**EXERCISE INSTRUCTIONS**
Reproduce the passage of the Stumpf article that begins with the words containing "Medal of Honor" and ends with "for some time.", swapping "printing factory" for "paper mill".

**ARTICLE**
— START —

Medal of Honor recipients Don Jenkins, left, and Ken Stumpf, right, sign autographs at the Yokosuka Navy Exchange on May 19, 2012. Each man received the award after saving the lives of their comrades during the Vietnam War. Stumpf died April 23, 2022, at his home in Tomah, Wis. He was 77. (Erik Slavin/Stars and Stripes)

Kenneth E. Stumpf was working the late shift at a Wisconsin printing factory in 1965, the year he turned 21, and the year he hoped that maybe - just maybe - he might be drafted to play professional baseball. When he wasn't at the factory, Stumpf played for a minor league team in Menasha that a scout had been eyeing for some time.

Stumpf was heading to bed after work, he recalled years later to the Hawaii Reporter, when he half-jokingly told his mother to wake him if any draft letters came in the mail. Not long after he had fallen asleep, his mother roused him. He had received a draft letter - not from a Major League Baseball team, but rather from the Selective Service. He had been drafted into the Army.

— END —

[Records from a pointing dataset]

— START —

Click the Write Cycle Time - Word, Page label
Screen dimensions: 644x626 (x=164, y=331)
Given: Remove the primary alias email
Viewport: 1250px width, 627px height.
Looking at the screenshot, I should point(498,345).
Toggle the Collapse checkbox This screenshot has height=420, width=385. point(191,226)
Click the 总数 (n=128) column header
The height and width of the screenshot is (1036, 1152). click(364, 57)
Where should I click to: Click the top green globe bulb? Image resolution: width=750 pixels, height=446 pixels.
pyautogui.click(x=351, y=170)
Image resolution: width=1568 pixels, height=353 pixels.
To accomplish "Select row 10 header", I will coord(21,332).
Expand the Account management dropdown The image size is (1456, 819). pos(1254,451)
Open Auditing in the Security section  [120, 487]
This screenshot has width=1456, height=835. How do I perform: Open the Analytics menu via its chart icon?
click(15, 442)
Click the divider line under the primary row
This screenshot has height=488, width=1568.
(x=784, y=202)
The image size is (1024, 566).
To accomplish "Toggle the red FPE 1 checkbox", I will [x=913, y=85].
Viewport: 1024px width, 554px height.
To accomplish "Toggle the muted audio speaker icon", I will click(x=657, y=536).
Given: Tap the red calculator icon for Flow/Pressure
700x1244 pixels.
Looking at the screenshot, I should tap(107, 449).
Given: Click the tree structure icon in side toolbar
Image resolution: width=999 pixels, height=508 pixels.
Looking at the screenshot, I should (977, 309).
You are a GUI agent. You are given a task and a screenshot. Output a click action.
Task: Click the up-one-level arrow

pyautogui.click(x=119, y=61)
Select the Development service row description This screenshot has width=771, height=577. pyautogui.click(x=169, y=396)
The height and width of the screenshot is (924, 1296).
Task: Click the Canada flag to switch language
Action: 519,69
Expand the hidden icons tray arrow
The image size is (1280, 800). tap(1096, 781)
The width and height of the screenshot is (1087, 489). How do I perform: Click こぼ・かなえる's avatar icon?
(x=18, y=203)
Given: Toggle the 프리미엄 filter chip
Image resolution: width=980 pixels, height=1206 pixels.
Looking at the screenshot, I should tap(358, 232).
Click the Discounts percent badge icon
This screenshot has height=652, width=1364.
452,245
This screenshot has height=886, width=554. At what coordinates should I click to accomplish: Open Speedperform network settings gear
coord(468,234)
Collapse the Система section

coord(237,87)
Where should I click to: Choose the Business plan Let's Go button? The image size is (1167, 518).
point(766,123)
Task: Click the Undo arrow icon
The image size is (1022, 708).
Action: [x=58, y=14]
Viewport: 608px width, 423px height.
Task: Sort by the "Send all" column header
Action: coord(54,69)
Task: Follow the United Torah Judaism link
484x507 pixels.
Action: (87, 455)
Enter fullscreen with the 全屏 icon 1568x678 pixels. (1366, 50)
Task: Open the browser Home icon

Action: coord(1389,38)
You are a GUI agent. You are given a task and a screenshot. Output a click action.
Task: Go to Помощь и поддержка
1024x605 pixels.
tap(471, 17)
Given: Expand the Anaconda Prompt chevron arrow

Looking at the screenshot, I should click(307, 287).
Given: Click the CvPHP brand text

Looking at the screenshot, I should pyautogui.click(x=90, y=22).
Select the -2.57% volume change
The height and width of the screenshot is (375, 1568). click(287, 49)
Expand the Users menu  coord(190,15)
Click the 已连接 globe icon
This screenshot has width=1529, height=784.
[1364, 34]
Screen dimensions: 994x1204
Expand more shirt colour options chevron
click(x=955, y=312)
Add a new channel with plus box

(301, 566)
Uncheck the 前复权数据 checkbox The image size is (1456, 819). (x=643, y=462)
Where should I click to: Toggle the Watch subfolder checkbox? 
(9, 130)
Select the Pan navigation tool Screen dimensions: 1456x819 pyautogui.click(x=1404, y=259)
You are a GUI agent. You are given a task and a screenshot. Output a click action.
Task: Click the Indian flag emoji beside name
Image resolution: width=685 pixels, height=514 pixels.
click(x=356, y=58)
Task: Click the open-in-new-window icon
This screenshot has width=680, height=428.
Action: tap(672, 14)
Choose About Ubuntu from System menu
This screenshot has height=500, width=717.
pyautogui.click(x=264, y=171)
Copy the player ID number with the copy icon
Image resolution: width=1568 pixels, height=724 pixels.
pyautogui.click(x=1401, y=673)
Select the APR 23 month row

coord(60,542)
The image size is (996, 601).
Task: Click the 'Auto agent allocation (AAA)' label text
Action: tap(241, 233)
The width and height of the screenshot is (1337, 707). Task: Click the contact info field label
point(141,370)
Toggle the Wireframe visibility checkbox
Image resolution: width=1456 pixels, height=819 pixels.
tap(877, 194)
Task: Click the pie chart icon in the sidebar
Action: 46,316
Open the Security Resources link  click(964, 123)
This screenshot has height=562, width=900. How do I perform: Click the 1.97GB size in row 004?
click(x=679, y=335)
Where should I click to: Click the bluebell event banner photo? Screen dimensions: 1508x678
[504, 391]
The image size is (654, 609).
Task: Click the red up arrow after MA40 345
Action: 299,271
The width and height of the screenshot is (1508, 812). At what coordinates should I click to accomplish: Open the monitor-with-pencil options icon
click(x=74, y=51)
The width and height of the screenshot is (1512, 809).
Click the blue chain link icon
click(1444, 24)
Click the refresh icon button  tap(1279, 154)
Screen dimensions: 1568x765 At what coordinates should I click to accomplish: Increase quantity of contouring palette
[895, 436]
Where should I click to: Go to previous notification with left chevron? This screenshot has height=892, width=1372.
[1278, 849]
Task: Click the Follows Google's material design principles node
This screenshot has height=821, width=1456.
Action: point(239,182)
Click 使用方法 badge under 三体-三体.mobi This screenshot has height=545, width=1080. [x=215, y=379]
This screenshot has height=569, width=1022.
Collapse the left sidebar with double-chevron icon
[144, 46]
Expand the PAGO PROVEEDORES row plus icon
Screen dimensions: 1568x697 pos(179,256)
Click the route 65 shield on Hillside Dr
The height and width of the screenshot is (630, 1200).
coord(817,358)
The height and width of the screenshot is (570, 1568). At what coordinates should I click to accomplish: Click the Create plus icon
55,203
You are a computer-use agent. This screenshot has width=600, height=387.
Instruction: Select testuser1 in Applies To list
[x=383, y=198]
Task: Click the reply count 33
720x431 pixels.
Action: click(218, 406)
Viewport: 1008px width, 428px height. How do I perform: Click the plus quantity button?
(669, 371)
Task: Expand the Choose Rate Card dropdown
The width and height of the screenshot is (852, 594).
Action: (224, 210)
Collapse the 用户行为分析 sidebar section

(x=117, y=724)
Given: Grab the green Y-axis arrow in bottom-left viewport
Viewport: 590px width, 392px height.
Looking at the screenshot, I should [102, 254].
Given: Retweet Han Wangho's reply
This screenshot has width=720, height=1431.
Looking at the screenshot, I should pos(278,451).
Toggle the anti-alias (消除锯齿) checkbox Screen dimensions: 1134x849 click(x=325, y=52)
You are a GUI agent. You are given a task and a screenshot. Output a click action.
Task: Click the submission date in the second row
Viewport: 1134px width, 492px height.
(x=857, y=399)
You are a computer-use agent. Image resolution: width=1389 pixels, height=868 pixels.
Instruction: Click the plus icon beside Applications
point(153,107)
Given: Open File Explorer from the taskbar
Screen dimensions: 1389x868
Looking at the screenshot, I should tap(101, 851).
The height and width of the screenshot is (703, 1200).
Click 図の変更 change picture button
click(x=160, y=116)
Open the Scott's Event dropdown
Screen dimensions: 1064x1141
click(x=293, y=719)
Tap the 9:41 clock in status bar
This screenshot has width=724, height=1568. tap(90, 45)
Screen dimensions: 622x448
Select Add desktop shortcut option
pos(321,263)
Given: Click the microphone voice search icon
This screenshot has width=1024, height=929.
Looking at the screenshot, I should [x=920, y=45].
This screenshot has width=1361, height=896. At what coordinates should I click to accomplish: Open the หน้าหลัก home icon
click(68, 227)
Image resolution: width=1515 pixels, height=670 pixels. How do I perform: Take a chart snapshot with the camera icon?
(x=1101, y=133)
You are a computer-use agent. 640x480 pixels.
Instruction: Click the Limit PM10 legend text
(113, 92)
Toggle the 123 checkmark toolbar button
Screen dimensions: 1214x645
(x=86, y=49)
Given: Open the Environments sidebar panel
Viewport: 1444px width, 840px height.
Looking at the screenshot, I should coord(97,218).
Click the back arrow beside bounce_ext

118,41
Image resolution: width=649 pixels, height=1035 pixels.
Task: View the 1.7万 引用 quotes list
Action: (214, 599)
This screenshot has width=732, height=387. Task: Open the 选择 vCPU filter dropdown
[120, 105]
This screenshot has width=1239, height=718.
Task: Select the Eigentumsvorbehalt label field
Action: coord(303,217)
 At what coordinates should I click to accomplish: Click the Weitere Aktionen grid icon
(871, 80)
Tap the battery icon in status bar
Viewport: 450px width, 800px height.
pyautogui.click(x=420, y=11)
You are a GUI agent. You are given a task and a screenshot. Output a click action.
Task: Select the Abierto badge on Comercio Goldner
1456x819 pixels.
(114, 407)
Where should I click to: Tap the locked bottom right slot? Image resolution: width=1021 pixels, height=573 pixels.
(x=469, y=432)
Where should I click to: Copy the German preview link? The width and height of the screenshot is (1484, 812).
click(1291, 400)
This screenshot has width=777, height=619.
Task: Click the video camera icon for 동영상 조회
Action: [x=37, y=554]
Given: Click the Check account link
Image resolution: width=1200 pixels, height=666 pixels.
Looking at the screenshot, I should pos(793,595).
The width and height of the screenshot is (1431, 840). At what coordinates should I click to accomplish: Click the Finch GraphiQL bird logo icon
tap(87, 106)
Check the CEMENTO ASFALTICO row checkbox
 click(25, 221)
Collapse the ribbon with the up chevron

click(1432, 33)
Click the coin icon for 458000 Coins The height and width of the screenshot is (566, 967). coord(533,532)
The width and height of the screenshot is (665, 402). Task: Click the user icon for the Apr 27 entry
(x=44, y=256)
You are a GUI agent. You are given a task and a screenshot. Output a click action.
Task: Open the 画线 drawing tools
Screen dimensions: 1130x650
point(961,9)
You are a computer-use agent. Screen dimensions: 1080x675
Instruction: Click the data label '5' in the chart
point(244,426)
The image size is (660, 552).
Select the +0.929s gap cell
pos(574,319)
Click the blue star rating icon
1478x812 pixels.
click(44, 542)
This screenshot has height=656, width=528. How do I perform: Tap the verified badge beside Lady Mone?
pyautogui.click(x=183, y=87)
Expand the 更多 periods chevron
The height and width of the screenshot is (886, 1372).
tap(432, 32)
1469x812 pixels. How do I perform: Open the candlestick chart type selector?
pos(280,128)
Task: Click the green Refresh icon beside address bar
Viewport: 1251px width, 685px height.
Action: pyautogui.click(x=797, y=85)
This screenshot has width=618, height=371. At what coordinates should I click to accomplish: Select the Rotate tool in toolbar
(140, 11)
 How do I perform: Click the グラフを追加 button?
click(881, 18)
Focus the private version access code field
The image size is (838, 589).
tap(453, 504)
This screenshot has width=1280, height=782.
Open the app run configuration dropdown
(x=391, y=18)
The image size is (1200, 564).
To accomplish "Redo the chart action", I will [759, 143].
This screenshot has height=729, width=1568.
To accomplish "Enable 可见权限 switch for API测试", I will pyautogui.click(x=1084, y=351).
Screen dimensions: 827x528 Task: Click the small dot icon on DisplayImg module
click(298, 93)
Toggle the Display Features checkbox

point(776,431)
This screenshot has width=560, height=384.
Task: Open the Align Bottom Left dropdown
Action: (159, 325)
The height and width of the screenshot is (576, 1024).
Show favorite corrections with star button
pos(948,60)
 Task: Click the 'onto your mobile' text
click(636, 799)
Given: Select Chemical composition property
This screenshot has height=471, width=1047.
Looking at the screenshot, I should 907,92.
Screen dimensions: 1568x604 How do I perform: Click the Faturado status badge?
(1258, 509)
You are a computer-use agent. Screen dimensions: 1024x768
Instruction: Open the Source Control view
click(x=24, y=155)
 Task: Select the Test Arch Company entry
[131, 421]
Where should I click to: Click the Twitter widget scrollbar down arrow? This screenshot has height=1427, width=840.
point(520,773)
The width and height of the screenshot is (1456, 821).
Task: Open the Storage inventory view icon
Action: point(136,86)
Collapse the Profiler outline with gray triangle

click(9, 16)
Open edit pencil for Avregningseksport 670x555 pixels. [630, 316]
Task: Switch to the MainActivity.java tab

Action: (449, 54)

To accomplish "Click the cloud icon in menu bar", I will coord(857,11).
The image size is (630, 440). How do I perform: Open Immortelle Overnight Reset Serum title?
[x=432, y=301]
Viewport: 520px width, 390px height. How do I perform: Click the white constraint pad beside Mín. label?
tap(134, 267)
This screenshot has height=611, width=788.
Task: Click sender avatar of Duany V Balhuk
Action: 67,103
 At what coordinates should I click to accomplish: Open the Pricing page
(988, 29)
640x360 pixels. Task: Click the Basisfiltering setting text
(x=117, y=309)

— END —

**TASK ANSWER**
Medal of Honor recipients Don Jenkins, left, and Ken Stumpf, right, sign autographs at the Yokosuka Navy Exchange on May 19, 2012. Each man received the award after saving the lives of their comrades during the Vietnam War. Stumpf died April 23, 2022, at his home in Tomah, Wis. He was 77. (Erik Slavin/Stars and Stripes)

Kenneth E. Stumpf was working the late shift at a Wisconsin paper mill in 1965, the year he turned 21, and the year he hoped that maybe - just maybe - he might be drafted to play professional baseball. When he wasn't at the factory, Stumpf played for a minor league team in Menasha that a scout had been eyeing for some time.